### Problem description
Copy out, word for word, the records from their first line through the line containing "Looking at the screenshot, I should (x=272, y=874).", including both of those lines.

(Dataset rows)
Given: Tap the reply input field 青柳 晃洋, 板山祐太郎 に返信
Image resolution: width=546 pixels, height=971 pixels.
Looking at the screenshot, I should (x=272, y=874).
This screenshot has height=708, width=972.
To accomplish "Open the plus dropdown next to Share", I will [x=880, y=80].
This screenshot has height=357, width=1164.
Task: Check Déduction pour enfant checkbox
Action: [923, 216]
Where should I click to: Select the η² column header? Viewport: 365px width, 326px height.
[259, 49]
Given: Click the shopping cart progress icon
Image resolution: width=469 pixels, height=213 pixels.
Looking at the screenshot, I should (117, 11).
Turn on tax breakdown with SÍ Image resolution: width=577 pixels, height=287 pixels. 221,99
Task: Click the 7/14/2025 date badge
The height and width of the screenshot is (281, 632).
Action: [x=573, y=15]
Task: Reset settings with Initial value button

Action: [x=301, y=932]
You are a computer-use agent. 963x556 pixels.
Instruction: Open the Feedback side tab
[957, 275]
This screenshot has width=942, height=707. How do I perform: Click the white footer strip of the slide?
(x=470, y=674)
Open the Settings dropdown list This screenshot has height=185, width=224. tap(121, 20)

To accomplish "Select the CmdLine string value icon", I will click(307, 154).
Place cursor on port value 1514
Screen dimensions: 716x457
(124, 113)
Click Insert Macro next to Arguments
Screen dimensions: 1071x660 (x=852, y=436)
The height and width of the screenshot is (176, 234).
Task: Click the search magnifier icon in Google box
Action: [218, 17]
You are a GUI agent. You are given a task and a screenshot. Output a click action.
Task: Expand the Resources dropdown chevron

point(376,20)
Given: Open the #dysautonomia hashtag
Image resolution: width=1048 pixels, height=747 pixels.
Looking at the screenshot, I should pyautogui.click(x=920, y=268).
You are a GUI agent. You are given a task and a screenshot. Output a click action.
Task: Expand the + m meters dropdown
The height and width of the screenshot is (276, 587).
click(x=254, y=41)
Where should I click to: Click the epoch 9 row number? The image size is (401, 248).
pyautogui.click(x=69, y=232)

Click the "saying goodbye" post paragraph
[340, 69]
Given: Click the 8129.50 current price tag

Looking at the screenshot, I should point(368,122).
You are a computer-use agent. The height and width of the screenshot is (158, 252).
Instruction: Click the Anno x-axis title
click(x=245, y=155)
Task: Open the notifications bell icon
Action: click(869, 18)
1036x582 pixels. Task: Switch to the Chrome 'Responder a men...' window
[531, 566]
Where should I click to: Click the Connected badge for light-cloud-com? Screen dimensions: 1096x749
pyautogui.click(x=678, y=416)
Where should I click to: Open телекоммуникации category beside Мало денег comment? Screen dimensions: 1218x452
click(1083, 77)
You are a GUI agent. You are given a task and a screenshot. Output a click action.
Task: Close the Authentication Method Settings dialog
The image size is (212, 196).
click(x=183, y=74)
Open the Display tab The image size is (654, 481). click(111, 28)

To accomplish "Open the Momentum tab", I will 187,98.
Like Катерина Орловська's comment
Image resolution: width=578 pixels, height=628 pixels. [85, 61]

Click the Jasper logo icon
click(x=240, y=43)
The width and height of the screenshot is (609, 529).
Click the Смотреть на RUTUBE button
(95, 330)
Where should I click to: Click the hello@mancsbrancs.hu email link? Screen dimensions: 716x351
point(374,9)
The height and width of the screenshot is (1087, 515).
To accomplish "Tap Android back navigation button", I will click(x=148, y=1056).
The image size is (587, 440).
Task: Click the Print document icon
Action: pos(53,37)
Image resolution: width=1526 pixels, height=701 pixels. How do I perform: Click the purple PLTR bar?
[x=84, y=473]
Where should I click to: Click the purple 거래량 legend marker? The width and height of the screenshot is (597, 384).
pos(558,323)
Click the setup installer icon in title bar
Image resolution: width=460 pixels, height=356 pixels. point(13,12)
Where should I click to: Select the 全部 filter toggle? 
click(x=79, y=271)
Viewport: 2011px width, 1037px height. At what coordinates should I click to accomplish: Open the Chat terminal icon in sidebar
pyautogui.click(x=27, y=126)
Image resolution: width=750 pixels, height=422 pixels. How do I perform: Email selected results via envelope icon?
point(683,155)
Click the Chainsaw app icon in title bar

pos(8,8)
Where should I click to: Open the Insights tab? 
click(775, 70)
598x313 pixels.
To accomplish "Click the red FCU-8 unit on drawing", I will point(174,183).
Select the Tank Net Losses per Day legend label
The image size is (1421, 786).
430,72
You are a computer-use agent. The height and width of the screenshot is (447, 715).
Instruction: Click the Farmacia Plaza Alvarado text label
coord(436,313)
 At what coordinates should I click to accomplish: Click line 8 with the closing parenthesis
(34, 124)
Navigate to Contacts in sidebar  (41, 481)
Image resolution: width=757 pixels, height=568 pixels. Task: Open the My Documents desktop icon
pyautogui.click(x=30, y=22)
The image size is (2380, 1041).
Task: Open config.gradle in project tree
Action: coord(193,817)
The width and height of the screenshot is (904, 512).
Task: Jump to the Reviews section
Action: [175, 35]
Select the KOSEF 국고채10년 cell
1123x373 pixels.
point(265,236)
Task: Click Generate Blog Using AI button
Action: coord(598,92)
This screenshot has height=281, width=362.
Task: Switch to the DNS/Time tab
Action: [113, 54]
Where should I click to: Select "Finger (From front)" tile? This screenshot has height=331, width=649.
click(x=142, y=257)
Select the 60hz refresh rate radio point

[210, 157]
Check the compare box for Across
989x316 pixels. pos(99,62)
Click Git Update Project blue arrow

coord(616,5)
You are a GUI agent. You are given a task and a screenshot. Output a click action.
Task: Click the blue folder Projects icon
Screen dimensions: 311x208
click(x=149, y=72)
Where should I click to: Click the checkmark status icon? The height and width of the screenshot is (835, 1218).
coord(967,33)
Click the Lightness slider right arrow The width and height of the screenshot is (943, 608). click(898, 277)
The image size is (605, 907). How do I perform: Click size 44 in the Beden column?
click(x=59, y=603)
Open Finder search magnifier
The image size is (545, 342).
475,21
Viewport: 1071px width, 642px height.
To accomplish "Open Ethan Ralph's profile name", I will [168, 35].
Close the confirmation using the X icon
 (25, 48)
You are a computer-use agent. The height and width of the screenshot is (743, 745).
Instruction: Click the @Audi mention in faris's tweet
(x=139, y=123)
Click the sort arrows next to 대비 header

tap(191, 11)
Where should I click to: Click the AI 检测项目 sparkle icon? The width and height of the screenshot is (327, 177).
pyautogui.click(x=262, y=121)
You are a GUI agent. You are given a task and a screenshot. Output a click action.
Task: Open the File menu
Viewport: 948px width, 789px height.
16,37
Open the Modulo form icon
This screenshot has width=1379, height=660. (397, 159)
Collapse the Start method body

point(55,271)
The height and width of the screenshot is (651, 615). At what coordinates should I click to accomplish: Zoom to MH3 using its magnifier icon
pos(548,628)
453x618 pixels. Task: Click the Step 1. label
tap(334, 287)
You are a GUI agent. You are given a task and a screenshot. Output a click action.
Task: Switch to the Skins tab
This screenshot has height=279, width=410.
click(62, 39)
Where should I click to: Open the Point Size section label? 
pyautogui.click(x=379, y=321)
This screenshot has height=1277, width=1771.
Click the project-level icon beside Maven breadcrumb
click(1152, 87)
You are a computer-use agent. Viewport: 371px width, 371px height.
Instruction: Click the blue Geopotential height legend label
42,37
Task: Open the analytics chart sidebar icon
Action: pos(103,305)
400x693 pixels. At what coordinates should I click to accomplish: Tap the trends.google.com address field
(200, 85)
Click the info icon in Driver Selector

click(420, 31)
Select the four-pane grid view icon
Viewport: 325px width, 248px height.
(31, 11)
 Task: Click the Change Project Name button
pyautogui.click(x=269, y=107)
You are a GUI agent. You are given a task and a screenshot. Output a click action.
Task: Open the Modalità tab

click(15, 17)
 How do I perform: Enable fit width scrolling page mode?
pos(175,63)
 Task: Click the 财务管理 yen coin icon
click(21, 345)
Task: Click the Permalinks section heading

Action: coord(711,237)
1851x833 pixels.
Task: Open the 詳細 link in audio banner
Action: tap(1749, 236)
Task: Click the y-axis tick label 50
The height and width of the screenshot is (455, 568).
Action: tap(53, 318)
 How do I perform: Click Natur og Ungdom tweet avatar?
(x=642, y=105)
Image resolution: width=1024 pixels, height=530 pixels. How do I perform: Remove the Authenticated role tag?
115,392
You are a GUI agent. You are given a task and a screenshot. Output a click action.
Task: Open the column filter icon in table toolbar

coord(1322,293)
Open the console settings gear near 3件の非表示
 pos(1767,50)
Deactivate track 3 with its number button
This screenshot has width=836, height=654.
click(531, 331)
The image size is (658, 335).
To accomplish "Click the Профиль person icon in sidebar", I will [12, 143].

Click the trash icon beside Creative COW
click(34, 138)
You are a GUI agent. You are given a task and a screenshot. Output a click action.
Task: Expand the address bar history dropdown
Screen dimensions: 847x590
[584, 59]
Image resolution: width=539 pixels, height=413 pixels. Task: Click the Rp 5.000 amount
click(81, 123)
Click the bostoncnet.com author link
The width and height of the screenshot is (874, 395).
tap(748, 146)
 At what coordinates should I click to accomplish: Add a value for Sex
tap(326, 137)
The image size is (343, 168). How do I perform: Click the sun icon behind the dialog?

### Exercise response
Given: Tap the reply input field 青柳 晃洋, 板山祐太郎 に返信
Image resolution: width=546 pixels, height=971 pixels.
Looking at the screenshot, I should (x=272, y=874).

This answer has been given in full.